(Data supplied begins)

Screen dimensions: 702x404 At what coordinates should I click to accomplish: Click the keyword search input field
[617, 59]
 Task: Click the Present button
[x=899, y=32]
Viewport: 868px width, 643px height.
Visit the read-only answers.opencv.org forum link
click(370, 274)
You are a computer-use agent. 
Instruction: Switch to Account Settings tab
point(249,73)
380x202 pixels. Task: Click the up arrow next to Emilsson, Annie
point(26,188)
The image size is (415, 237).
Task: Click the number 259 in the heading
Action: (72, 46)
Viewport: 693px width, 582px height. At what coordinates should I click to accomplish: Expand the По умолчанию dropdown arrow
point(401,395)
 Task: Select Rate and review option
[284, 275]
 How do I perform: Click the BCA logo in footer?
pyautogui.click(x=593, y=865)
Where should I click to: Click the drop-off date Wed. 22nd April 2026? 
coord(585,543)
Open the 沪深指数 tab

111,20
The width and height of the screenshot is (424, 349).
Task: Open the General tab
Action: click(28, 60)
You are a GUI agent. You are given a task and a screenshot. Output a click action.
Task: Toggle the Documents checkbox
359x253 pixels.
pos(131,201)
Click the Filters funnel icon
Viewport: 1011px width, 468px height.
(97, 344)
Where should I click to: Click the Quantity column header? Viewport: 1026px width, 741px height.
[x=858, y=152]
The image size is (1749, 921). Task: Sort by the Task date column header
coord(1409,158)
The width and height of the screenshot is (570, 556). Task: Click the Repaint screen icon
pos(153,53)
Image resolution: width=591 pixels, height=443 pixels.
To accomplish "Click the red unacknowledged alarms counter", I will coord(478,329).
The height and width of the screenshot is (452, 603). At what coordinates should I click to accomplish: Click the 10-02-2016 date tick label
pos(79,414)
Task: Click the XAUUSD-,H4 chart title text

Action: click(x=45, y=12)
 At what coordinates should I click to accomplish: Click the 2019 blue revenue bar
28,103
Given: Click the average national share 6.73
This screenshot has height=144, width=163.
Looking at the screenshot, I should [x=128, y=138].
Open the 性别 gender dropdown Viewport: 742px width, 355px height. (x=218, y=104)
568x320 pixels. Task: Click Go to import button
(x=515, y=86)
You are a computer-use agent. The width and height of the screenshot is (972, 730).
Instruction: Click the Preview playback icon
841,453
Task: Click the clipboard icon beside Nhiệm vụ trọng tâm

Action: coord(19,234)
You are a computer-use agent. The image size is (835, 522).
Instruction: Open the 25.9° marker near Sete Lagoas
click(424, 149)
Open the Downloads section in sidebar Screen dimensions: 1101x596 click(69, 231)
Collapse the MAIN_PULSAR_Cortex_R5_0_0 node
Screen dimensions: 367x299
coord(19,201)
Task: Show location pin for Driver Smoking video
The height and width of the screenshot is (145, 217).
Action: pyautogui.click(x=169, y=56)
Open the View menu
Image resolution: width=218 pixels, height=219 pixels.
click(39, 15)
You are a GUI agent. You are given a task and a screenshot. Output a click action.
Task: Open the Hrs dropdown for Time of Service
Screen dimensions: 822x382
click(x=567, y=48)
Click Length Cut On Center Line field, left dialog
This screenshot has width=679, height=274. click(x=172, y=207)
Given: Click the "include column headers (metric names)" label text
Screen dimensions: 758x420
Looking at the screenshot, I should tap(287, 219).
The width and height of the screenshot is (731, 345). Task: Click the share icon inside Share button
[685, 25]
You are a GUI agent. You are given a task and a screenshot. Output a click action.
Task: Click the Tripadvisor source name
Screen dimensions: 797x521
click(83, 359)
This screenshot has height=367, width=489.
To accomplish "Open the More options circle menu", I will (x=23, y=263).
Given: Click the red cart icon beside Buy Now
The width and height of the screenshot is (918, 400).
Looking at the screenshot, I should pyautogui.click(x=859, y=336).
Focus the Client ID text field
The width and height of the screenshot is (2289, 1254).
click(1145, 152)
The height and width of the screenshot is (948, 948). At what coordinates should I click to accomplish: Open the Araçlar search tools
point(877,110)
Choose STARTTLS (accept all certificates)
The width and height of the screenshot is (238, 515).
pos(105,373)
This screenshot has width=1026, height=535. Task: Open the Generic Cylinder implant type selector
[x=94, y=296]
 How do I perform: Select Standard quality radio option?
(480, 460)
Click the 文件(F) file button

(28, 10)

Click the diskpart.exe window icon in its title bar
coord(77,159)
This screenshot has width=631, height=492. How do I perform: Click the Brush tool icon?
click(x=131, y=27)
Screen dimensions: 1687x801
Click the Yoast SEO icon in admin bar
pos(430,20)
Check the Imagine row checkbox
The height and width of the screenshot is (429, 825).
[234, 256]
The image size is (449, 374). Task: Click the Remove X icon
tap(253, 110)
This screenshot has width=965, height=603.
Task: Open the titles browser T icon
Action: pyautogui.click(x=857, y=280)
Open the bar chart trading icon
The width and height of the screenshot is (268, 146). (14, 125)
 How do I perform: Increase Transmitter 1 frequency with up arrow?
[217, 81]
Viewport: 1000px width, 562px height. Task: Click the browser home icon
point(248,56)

(Data supplied ends)

→ Work item
Across the entries above, how many lines include the word "computer"? Give only the number.

→ Task answer
3